1. Setting up automated scanning
When dealing with the security of a sprawling infrastructure, automation is key. Halo has a basic level automation out-of-the-box (automatic firewall updates on new servers, for example), but you have the ability to automate your security process even more by going to Site Administration > Scanner Settings > Enable Automatic Scanning.
2. Configuring alerts / alert profile
Every team is different – if you have set up FIM, CSM, and other scan alerts, you may also want to configure who on your team receives alerts. You can do this by setting up alert profiles, under Policies > Alert Profiles. You can then apply these profiles to server groups in the same way you can assign security policies.
3. Server Access Management
It can be difficult to keep track of server accounts across your server environment. Halo’s Server Access Management (SAM) module helps you keep track of what accounts and access levels exist on your servers. Check out a SAM report on one of your servers to see:
- How many / which accounts have root access?
- When did those accounts last log in?
- Where else does one user exist across other servers in that group?

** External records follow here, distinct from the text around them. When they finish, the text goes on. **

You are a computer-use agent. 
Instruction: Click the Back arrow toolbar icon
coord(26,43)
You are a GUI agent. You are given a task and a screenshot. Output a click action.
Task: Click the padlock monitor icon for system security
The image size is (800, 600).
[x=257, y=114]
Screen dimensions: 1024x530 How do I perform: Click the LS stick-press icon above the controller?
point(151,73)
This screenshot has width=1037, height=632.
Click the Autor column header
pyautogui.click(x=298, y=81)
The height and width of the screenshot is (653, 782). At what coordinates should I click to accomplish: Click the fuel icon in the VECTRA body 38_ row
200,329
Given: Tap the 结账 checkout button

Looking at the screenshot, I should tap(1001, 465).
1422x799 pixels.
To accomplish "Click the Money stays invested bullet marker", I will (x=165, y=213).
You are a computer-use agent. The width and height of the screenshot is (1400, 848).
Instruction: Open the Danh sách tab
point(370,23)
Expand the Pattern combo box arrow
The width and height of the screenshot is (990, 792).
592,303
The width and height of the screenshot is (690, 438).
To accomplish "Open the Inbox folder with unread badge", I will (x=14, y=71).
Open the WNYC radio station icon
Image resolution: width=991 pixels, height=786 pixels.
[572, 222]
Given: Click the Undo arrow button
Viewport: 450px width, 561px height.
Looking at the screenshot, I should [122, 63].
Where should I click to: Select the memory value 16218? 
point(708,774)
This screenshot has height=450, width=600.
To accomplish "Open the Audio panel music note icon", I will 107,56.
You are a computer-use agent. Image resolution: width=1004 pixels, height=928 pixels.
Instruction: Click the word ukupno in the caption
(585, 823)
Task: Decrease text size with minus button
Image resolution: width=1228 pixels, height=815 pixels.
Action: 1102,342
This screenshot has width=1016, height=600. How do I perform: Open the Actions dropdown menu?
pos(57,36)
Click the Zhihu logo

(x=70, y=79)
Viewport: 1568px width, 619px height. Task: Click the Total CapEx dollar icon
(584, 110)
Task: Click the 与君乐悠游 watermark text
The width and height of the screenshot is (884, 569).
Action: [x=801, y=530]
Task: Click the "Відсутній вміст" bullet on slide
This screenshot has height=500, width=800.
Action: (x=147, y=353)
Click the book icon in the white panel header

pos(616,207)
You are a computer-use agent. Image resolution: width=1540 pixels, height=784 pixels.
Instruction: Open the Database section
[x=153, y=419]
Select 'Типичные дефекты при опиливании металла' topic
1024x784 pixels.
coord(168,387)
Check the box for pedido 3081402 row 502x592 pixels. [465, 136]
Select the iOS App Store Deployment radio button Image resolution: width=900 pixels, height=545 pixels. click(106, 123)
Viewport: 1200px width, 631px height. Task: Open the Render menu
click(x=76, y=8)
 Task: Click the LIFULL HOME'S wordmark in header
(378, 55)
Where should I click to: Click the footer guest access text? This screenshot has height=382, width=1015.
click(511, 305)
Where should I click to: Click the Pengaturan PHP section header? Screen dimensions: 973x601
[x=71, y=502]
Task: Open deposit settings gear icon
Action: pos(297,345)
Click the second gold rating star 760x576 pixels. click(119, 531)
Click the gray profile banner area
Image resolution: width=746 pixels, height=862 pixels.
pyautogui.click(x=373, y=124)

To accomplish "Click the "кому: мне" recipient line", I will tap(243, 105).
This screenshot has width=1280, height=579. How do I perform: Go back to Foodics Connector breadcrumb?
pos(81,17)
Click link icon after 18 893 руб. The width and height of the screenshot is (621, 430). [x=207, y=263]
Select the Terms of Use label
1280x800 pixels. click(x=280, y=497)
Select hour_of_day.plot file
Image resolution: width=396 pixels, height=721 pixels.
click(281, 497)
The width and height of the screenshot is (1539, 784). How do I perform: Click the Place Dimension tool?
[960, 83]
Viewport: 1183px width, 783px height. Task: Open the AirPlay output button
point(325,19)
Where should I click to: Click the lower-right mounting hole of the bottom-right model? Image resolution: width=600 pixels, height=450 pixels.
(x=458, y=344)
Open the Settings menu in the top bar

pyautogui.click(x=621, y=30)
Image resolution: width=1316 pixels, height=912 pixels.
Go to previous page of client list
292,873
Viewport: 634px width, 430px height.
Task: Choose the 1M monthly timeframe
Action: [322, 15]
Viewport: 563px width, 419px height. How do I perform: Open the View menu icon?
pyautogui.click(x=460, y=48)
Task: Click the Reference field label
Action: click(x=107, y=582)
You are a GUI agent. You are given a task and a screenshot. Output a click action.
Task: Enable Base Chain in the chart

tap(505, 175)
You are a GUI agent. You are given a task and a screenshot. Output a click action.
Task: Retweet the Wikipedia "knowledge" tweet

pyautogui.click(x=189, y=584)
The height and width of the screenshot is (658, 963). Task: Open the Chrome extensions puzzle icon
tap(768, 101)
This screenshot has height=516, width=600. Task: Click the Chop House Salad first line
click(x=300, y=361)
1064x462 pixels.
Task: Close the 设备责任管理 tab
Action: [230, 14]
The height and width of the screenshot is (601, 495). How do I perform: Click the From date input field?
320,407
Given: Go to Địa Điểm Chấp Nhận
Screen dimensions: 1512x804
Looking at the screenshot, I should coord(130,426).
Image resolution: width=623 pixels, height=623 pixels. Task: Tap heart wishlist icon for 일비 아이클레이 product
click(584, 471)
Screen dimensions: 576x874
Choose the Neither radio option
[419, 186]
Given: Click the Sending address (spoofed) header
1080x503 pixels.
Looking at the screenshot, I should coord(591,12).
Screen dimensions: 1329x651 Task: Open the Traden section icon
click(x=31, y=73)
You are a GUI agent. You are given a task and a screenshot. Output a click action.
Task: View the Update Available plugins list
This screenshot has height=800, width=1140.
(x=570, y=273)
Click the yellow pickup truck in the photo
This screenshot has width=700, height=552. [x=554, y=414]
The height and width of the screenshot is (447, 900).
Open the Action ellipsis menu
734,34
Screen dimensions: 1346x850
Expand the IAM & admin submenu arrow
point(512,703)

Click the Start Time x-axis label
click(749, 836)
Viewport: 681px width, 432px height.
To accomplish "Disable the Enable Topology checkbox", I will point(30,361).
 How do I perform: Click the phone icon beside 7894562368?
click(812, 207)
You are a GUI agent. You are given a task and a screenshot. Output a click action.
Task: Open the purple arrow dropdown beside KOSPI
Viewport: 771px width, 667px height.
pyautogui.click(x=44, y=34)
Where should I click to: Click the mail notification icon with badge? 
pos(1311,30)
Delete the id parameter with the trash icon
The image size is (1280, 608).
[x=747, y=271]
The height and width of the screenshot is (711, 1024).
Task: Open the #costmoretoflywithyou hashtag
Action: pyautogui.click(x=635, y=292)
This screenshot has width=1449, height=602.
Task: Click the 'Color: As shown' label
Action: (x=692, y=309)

Explore the module to see how Server Access Management can help you get visibility into your environment. This is especially helpful if you are a customer of public cloud and would like to monitor the provider’s access to your servers.
4. Supplemental CSM policies
You’ve already set up a core configuration policy to check the configuration settings of your operating system, but you can apply multiple policies for an even greater level of security. Check out the “OS Extended” policies for a finer grained look at your operating system. You may also want to check out our templates for services you are running on your server, like Apache or MYSQL. Just clone the policies you want, apply them to server groups, and scan away.
5. Special Events Policies
Halo gives you additional visibility into your servers that doesn’t necessarily fit in boxes like “File Integrity” or “Configuration Scanning” – for example, your server shutting down or changing ip address. We’ve grouped these extra events as “Security Events” policies – your default policy can be found under Policies > Special Event Policies.
* Bonus – Check out some of our supplemental tools in our Halo Toolbox!
We’ve got some great supplemental tools posted on GitHub, in the new CloudPassage Toolbox. Perhaps you’d like to add a firewall rule to all of your policies, or maybe an html-formatted page showing the IP addresses from which Halo Portal users have logged in? Browse the supplemental scripts in our toolbox to see how you can make Halo work harder for you.